> [Exercise description]: Could you render all of the material below as a Markdown table with two columns, Row for the line number and Content for the line itself, skipping any blank lines?
• • • • •
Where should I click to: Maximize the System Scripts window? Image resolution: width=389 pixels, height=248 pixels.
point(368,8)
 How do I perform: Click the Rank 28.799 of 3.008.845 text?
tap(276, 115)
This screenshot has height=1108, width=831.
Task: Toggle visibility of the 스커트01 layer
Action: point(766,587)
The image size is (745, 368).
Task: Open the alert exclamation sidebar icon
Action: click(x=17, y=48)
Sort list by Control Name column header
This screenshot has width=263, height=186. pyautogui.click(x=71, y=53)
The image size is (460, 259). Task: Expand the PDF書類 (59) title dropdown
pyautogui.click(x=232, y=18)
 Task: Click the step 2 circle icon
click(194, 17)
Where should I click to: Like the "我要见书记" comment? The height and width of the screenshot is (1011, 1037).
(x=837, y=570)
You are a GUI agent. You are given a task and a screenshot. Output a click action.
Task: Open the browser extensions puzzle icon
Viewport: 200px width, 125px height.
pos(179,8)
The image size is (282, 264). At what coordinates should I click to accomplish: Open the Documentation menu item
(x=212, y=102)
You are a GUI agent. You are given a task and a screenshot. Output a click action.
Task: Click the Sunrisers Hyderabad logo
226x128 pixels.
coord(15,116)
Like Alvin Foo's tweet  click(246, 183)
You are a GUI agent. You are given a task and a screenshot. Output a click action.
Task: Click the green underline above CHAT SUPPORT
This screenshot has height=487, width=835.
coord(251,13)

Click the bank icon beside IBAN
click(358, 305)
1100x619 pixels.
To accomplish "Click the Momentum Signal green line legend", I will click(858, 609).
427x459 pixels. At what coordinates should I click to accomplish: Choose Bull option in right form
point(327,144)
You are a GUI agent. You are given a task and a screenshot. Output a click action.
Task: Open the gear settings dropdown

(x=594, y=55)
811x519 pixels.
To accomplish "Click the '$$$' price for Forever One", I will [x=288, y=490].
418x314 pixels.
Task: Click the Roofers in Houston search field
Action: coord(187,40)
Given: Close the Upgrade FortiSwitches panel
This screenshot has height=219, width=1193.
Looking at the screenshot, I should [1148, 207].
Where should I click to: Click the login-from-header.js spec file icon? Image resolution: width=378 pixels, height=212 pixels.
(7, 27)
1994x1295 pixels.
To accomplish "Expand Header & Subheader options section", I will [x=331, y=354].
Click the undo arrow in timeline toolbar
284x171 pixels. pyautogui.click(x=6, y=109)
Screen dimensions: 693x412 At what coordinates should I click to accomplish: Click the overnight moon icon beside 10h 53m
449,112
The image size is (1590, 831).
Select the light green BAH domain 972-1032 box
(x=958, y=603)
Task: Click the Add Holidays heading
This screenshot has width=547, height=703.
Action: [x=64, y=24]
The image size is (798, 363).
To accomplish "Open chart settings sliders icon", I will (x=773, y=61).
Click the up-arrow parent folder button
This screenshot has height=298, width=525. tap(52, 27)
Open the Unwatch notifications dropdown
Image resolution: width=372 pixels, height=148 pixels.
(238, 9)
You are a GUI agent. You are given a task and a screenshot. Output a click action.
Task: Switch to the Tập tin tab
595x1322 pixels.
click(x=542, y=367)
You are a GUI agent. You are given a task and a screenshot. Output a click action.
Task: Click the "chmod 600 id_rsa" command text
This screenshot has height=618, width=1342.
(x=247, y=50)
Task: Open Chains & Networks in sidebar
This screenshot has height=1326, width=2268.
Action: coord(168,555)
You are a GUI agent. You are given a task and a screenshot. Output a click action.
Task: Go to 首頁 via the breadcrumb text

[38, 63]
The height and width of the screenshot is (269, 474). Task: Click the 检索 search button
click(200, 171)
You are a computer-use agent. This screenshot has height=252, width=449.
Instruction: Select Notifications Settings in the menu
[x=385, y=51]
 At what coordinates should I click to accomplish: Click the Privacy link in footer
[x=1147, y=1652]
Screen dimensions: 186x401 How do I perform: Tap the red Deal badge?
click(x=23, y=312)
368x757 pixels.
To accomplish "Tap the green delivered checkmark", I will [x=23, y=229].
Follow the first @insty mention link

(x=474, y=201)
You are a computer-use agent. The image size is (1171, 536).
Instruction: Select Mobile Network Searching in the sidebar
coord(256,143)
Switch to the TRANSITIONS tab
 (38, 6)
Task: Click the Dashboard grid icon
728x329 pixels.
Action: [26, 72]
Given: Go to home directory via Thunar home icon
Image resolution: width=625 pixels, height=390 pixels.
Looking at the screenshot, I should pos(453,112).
• • • • •
> [Complete answer]:
| Row | Content |
|---|---|
| 1 | Where should I click to: Maximize the System Scripts window? Image resolution: width=389 pixels, height=248 pixels. |
| 2 | point(368,8) |
| 3 |  How do I perform: Click the Rank 28.799 of 3.008.845 text? |
| 4 | tap(276, 115) |
| 5 | This screenshot has height=1108, width=831. |
| 6 | Task: Toggle visibility of the 스커트01 layer |
| 7 | Action: point(766,587) |
| 8 | The image size is (745, 368). |
| 9 | Task: Open the alert exclamation sidebar icon |
| 10 | Action: click(x=17, y=48) |
| 11 | Sort list by Control Name column header |
| 12 | This screenshot has width=263, height=186. pyautogui.click(x=71, y=53) |
| 13 | The image size is (460, 259). Task: Expand the PDF書類 (59) title dropdown |
| 14 | pyautogui.click(x=232, y=18) |
| 15 |  Task: Click the step 2 circle icon |
| 16 | click(194, 17) |
| 17 | Where should I click to: Like the "我要见书记" comment? The height and width of the screenshot is (1011, 1037). |
| 18 | (x=837, y=570) |
| 19 | You are a GUI agent. You are given a task and a screenshot. Output a click action. |
| 20 | Task: Open the browser extensions puzzle icon |
| 21 | Viewport: 200px width, 125px height. |
| 22 | pos(179,8) |
| 23 | The image size is (282, 264). At what coordinates should I click to accomplish: Open the Documentation menu item |
| 24 | (x=212, y=102) |
| 25 | You are a GUI agent. You are given a task and a screenshot. Output a click action. |
| 26 | Task: Click the Sunrisers Hyderabad logo |
| 27 | 226x128 pixels. |
| 28 | coord(15,116) |
| 29 | Like Alvin Foo's tweet  click(246, 183) |
| 30 | You are a GUI agent. You are given a task and a screenshot. Output a click action. |
| 31 | Task: Click the green underline above CHAT SUPPORT |
| 32 | This screenshot has height=487, width=835. |
| 33 | coord(251,13) |
| 34 | Click the bank icon beside IBAN |
| 35 | click(358, 305) |
| 36 | 1100x619 pixels. |
| 37 | To accomplish "Click the Momentum Signal green line legend", I will click(858, 609). |
| 38 | 427x459 pixels. At what coordinates should I click to accomplish: Choose Bull option in right form |
| 39 | point(327,144) |
| 40 | You are a GUI agent. You are given a task and a screenshot. Output a click action. |
| 41 | Task: Open the gear settings dropdown |
| 42 | (x=594, y=55) |
| 43 | 811x519 pixels. |
| 44 | To accomplish "Click the '$$$' price for Forever One", I will [x=288, y=490]. |
| 45 | 418x314 pixels. |
| 46 | Task: Click the Roofers in Houston search field |
| 47 | Action: coord(187,40) |
| 48 | Given: Close the Upgrade FortiSwitches panel |
| 49 | This screenshot has height=219, width=1193. |
| 50 | Looking at the screenshot, I should [1148, 207]. |
| 51 | Where should I click to: Click the login-from-header.js spec file icon? Image resolution: width=378 pixels, height=212 pixels. |
| 52 | (7, 27) |
| 53 | 1994x1295 pixels. |
| 54 | To accomplish "Expand Header & Subheader options section", I will [x=331, y=354]. |
| 55 | Click the undo arrow in timeline toolbar |
| 56 | 284x171 pixels. pyautogui.click(x=6, y=109) |
| 57 | Screen dimensions: 693x412 At what coordinates should I click to accomplish: Click the overnight moon icon beside 10h 53m |
| 58 | 449,112 |
| 59 | The image size is (1590, 831). |
| 60 | Select the light green BAH domain 972-1032 box |
| 61 | (x=958, y=603) |
| 62 | Task: Click the Add Holidays heading |
| 63 | This screenshot has width=547, height=703. |
| 64 | Action: [x=64, y=24] |
| 65 | The image size is (798, 363). |
| 66 | To accomplish "Open chart settings sliders icon", I will (x=773, y=61). |
| 67 | Click the up-arrow parent folder button |
| 68 | This screenshot has height=298, width=525. tap(52, 27) |
| 69 | Open the Unwatch notifications dropdown |
| 70 | Image resolution: width=372 pixels, height=148 pixels. |
| 71 | (238, 9) |
| 72 | You are a GUI agent. You are given a task and a screenshot. Output a click action. |
| 73 | Task: Switch to the Tập tin tab |
| 74 | 595x1322 pixels. |
| 75 | click(x=542, y=367) |
| 76 | You are a GUI agent. You are given a task and a screenshot. Output a click action. |
| 77 | Task: Click the "chmod 600 id_rsa" command text |
| 78 | This screenshot has height=618, width=1342. |
| 79 | (x=247, y=50) |
| 80 | Task: Open Chains & Networks in sidebar |
| 81 | This screenshot has height=1326, width=2268. |
| 82 | Action: coord(168,555) |
| 83 | You are a GUI agent. You are given a task and a screenshot. Output a click action. |
| 84 | Task: Go to 首頁 via the breadcrumb text |
| 85 | [38, 63] |
| 86 | The height and width of the screenshot is (269, 474). Task: Click the 检索 search button |
| 87 | click(200, 171) |
| 88 | You are a computer-use agent. This screenshot has height=252, width=449. |
| 89 | Instruction: Select Notifications Settings in the menu |
| 90 | [x=385, y=51] |
| 91 |  At what coordinates should I click to accomplish: Click the Privacy link in footer |
| 92 | [x=1147, y=1652] |
| 93 | Screen dimensions: 186x401 How do I perform: Tap the red Deal badge? |
| 94 | click(x=23, y=312) |
| 95 | 368x757 pixels. |
| 96 | To accomplish "Tap the green delivered checkmark", I will [x=23, y=229]. |
| 97 | Follow the first @insty mention link |
| 98 | (x=474, y=201) |
| 99 | You are a computer-use agent. The image size is (1171, 536). |
| 100 | Instruction: Select Mobile Network Searching in the sidebar |
| 101 | coord(256,143) |
| 102 | Switch to the TRANSITIONS tab |
| 103 |  (38, 6) |
| 104 | Task: Click the Dashboard grid icon |
| 105 | 728x329 pixels. |
| 106 | Action: [26, 72] |
| 107 | Given: Go to home directory via Thunar home icon |
| 108 | Image resolution: width=625 pixels, height=390 pixels. |
| 109 | Looking at the screenshot, I should pos(453,112). |